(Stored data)
○ ○ ○ ○
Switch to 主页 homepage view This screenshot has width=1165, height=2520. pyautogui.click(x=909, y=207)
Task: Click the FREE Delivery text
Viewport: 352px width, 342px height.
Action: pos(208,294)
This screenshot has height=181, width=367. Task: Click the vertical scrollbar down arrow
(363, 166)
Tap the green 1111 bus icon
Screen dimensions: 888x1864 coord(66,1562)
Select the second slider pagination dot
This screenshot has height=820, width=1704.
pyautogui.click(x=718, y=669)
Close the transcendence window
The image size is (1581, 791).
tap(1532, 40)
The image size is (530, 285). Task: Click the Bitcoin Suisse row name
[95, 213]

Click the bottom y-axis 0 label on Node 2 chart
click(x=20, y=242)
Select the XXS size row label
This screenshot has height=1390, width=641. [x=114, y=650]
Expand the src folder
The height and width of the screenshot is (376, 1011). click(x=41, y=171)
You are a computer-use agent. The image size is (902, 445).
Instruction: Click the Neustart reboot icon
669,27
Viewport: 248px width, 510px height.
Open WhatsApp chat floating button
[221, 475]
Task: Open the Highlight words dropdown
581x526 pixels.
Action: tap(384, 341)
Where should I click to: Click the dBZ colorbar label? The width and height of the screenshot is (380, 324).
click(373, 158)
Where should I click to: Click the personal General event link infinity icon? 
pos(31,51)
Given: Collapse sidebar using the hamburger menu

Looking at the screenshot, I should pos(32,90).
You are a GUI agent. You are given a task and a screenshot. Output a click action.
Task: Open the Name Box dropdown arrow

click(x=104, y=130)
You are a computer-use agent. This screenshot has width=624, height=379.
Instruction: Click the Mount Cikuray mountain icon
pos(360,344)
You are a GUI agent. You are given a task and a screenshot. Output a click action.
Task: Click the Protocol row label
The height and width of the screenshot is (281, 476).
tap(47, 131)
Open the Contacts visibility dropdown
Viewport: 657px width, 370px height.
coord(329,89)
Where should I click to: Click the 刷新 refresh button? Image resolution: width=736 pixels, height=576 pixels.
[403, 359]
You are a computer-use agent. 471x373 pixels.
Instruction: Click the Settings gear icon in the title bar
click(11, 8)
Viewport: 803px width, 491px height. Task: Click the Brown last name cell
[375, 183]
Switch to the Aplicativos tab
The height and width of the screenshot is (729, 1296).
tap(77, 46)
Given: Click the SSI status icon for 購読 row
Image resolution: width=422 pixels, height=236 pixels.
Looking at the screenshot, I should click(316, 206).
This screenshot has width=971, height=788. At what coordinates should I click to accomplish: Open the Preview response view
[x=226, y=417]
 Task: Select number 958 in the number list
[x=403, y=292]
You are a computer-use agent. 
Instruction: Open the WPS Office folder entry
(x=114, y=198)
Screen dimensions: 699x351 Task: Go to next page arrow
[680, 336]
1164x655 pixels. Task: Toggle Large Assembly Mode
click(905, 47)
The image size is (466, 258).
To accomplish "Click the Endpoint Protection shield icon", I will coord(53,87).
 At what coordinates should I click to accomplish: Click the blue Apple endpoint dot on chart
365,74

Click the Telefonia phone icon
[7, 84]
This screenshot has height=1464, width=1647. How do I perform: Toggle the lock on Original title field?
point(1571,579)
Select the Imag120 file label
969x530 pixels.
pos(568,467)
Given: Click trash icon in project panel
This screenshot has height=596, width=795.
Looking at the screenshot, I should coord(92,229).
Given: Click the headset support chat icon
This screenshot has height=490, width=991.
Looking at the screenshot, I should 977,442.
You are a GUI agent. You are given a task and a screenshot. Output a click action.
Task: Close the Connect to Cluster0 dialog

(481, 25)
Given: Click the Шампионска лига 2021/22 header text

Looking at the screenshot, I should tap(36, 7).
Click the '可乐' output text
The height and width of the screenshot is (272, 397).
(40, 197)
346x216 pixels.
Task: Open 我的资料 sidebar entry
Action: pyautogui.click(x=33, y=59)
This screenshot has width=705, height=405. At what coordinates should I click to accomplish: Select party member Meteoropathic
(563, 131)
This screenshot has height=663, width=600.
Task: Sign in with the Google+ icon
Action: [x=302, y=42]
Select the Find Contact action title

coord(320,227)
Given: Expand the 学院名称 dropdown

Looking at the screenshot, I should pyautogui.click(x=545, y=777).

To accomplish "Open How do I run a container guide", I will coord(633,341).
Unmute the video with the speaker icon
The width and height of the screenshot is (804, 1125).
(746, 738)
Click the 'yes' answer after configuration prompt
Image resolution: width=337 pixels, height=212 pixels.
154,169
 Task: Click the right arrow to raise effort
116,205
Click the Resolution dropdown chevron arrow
○ ○ ○ ○
◆ WORK ORDER:
Your output should match the records above word for word.

◆ REPLY TO THE EXERCISE:
Switch to 主页 homepage view This screenshot has width=1165, height=2520. pyautogui.click(x=909, y=207)
Task: Click the FREE Delivery text
Viewport: 352px width, 342px height.
Action: pos(208,294)
This screenshot has height=181, width=367. Task: Click the vertical scrollbar down arrow
(363, 166)
Tap the green 1111 bus icon
Screen dimensions: 888x1864 coord(66,1562)
Select the second slider pagination dot
This screenshot has height=820, width=1704.
pyautogui.click(x=718, y=669)
Close the transcendence window
The image size is (1581, 791).
tap(1532, 40)
The image size is (530, 285). Task: Click the Bitcoin Suisse row name
[95, 213]

Click the bottom y-axis 0 label on Node 2 chart
click(x=20, y=242)
Select the XXS size row label
This screenshot has height=1390, width=641. [x=114, y=650]
Expand the src folder
The height and width of the screenshot is (376, 1011). click(x=41, y=171)
You are a computer-use agent. The image size is (902, 445).
Instruction: Click the Neustart reboot icon
669,27
Viewport: 248px width, 510px height.
Open WhatsApp chat floating button
[221, 475]
Task: Open the Highlight words dropdown
581x526 pixels.
Action: tap(384, 341)
Where should I click to: Click the dBZ colorbar label? The width and height of the screenshot is (380, 324).
click(373, 158)
Where should I click to: Click the personal General event link infinity icon? 
pos(31,51)
Given: Collapse sidebar using the hamburger menu

Looking at the screenshot, I should pos(32,90).
You are a GUI agent. You are given a task and a screenshot. Output a click action.
Task: Open the Name Box dropdown arrow

click(x=104, y=130)
You are a computer-use agent. This screenshot has width=624, height=379.
Instruction: Click the Mount Cikuray mountain icon
pos(360,344)
You are a GUI agent. You are given a task and a screenshot. Output a click action.
Task: Click the Protocol row label
The height and width of the screenshot is (281, 476).
tap(47, 131)
Open the Contacts visibility dropdown
Viewport: 657px width, 370px height.
coord(329,89)
Where should I click to: Click the 刷新 refresh button? Image resolution: width=736 pixels, height=576 pixels.
[403, 359]
You are a computer-use agent. 471x373 pixels.
Instruction: Click the Settings gear icon in the title bar
click(11, 8)
Viewport: 803px width, 491px height. Task: Click the Brown last name cell
[375, 183]
Switch to the Aplicativos tab
The height and width of the screenshot is (729, 1296).
tap(77, 46)
Given: Click the SSI status icon for 購読 row
Image resolution: width=422 pixels, height=236 pixels.
Looking at the screenshot, I should click(316, 206).
This screenshot has width=971, height=788. At what coordinates should I click to accomplish: Open the Preview response view
[x=226, y=417]
 Task: Select number 958 in the number list
[x=403, y=292]
You are a computer-use agent. 
Instruction: Open the WPS Office folder entry
(x=114, y=198)
Screen dimensions: 699x351 Task: Go to next page arrow
[680, 336]
1164x655 pixels. Task: Toggle Large Assembly Mode
click(905, 47)
The image size is (466, 258).
To accomplish "Click the Endpoint Protection shield icon", I will coord(53,87).
 At what coordinates should I click to accomplish: Click the blue Apple endpoint dot on chart
365,74

Click the Telefonia phone icon
[7, 84]
This screenshot has height=1464, width=1647. How do I perform: Toggle the lock on Original title field?
point(1571,579)
Select the Imag120 file label
969x530 pixels.
pos(568,467)
Given: Click trash icon in project panel
This screenshot has height=596, width=795.
Looking at the screenshot, I should coord(92,229).
Given: Click the headset support chat icon
This screenshot has height=490, width=991.
Looking at the screenshot, I should 977,442.
You are a GUI agent. You are given a task and a screenshot. Output a click action.
Task: Close the Connect to Cluster0 dialog

(481, 25)
Given: Click the Шампионска лига 2021/22 header text

Looking at the screenshot, I should tap(36, 7).
Click the '可乐' output text
The height and width of the screenshot is (272, 397).
(40, 197)
346x216 pixels.
Task: Open 我的资料 sidebar entry
Action: pyautogui.click(x=33, y=59)
This screenshot has width=705, height=405. At what coordinates should I click to accomplish: Select party member Meteoropathic
(563, 131)
This screenshot has height=663, width=600.
Task: Sign in with the Google+ icon
Action: [x=302, y=42]
Select the Find Contact action title

coord(320,227)
Given: Expand the 学院名称 dropdown

Looking at the screenshot, I should pyautogui.click(x=545, y=777).

To accomplish "Open How do I run a container guide", I will coord(633,341).
Unmute the video with the speaker icon
The width and height of the screenshot is (804, 1125).
(746, 738)
Click the 'yes' answer after configuration prompt
Image resolution: width=337 pixels, height=212 pixels.
154,169
 Task: Click the right arrow to raise effort
116,205
Click the Resolution dropdown chevron arrow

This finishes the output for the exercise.